[The data Boundary: Start]

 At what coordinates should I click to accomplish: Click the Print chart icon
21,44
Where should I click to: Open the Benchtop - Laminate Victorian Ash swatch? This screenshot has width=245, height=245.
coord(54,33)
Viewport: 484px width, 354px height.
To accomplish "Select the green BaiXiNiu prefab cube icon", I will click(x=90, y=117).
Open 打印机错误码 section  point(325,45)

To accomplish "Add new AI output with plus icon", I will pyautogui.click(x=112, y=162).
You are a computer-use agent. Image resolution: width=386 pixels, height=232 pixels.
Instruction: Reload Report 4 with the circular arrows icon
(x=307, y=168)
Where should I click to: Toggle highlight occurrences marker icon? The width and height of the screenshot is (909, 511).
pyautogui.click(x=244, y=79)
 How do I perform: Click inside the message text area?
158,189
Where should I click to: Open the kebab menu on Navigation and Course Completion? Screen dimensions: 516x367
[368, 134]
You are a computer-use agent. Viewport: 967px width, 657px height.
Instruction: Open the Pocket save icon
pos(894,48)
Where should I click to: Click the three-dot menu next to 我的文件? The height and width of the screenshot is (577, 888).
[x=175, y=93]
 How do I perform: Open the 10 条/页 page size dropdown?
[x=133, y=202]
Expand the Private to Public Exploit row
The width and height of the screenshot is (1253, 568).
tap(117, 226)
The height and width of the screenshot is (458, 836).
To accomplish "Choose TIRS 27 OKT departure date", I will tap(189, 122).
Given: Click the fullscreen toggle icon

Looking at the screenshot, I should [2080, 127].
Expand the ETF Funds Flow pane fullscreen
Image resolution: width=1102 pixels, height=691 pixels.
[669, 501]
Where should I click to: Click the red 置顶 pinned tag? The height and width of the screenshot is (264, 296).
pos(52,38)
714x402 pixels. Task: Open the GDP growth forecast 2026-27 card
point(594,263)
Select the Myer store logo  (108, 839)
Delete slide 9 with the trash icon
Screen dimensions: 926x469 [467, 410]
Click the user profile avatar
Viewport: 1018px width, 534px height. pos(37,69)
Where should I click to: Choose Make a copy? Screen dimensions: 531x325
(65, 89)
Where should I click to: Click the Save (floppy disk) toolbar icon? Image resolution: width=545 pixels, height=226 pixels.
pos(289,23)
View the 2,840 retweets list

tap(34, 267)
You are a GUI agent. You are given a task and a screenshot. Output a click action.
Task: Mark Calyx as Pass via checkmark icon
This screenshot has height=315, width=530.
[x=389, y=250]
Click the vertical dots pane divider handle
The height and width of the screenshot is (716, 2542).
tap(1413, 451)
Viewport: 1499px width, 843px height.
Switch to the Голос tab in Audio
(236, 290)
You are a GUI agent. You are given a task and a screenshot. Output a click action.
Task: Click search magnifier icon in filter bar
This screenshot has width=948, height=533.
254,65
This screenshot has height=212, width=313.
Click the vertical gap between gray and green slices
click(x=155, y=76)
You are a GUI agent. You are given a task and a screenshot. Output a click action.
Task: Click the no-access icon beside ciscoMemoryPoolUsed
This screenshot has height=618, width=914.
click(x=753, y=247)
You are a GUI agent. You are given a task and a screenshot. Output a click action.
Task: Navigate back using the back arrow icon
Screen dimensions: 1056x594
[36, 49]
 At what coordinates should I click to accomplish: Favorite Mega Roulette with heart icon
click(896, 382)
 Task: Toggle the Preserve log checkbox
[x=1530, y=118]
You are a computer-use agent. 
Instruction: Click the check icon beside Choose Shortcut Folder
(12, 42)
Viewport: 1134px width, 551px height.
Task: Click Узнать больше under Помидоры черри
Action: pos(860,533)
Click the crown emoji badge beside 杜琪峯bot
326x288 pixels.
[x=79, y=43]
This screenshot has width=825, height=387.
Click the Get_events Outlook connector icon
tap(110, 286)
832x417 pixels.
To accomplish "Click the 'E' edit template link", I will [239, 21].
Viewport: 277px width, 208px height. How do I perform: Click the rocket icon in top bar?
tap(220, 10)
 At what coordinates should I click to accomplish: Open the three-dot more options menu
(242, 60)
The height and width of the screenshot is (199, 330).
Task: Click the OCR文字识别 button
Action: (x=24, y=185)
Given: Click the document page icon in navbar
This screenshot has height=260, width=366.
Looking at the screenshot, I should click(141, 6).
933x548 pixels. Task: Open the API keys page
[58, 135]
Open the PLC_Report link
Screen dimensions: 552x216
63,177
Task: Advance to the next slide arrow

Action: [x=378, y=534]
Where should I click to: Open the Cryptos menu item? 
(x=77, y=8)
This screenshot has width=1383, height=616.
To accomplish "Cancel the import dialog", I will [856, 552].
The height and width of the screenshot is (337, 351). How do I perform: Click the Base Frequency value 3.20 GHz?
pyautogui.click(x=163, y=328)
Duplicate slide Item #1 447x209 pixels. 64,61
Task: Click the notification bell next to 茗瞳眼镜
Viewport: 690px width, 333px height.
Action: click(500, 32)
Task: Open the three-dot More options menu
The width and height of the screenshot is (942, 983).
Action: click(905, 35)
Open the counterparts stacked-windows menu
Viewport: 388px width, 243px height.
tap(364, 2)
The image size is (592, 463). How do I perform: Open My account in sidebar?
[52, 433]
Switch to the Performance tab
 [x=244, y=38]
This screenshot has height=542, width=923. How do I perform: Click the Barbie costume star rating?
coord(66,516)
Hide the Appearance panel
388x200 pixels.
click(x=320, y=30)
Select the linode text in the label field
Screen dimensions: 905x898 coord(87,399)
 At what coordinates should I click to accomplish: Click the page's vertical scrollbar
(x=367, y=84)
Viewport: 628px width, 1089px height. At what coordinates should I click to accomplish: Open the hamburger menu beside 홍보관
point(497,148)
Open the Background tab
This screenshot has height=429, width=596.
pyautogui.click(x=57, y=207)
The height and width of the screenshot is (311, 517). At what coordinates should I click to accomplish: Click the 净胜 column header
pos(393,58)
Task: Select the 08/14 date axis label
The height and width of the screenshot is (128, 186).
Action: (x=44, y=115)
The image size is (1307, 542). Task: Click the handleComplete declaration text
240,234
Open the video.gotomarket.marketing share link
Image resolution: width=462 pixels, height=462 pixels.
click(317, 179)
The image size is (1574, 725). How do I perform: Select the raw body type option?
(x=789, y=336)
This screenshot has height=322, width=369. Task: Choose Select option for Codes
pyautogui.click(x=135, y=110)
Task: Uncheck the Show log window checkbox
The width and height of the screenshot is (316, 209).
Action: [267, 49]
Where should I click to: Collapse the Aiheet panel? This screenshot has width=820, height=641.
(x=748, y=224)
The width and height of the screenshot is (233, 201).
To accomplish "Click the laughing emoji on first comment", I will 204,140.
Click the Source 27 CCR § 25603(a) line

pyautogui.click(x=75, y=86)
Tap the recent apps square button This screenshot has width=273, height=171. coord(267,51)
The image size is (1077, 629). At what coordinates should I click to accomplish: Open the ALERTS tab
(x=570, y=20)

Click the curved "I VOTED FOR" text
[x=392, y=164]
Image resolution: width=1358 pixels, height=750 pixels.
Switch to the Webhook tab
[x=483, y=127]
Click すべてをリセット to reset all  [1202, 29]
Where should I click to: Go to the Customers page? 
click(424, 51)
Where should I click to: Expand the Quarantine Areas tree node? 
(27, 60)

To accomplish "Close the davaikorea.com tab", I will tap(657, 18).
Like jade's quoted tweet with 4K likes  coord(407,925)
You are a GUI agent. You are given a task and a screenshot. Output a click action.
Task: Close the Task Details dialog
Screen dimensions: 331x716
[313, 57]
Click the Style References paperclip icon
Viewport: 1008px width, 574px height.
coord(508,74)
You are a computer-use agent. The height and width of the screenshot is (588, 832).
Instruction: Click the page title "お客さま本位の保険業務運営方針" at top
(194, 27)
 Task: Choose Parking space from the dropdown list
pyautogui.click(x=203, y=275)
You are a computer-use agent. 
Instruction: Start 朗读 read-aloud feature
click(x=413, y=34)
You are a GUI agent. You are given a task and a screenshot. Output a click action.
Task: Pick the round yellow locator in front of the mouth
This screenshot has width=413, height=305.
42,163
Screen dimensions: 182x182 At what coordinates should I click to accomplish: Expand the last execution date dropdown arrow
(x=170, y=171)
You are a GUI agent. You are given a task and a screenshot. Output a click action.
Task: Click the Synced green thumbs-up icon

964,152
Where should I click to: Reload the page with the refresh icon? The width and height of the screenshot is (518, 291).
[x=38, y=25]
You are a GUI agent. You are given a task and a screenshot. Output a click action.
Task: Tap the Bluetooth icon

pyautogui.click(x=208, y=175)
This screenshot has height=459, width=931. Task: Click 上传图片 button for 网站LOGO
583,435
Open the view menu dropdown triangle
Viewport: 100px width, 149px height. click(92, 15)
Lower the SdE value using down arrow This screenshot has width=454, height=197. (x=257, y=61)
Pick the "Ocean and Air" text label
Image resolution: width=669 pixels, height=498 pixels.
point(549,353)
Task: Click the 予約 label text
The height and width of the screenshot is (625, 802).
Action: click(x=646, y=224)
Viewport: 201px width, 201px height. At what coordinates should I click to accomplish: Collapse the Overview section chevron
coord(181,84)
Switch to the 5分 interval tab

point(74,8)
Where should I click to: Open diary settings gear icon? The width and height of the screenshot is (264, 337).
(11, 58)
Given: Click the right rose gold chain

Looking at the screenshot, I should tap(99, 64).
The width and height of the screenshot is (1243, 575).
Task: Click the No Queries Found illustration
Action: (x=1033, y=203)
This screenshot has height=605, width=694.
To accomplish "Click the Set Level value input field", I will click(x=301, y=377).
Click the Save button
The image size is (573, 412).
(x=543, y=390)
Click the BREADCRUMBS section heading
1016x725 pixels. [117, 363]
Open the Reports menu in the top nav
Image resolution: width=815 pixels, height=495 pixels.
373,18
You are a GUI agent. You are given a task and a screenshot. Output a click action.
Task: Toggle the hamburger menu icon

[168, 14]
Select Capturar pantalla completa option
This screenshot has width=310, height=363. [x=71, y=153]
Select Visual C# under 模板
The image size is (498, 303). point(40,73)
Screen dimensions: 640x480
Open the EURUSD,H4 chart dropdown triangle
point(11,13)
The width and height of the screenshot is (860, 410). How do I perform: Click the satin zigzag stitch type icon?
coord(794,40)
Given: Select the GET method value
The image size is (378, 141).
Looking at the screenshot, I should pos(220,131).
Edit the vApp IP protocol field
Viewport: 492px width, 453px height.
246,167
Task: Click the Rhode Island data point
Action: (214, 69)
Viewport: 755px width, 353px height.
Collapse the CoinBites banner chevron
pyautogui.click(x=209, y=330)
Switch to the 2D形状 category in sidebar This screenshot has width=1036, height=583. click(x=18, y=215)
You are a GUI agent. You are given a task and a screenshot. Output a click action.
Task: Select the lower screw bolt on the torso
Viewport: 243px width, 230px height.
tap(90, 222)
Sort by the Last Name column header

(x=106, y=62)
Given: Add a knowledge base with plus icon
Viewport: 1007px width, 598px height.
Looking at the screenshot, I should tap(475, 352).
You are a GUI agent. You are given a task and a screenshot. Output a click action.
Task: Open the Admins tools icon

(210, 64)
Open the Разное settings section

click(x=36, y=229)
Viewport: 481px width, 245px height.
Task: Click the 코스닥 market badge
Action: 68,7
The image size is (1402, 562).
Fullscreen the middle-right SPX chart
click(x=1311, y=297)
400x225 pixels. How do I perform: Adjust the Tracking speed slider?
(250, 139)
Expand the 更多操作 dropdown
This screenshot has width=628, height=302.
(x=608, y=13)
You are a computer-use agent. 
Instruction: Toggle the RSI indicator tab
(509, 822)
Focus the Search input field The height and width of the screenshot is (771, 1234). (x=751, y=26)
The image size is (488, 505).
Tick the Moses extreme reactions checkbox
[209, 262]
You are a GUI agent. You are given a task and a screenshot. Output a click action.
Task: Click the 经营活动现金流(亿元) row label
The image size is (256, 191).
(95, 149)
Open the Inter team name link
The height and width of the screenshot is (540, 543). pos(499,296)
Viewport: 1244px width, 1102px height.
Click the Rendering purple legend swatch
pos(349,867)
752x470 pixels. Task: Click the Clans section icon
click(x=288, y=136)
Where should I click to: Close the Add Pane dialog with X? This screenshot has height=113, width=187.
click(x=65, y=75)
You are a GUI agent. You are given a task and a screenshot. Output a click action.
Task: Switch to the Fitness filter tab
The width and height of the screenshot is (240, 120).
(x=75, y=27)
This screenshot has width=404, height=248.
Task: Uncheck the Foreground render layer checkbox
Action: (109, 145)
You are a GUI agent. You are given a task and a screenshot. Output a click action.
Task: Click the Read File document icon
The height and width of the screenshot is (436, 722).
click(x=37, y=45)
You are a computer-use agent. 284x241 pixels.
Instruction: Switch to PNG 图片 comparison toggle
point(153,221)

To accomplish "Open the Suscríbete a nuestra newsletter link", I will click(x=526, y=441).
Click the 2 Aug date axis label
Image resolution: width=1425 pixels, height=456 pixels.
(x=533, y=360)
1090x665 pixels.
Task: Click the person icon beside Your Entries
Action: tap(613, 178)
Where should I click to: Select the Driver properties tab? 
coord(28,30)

[The data Boundary: End]

In the entries above, how many lines include the word "using"? Give only that number.

2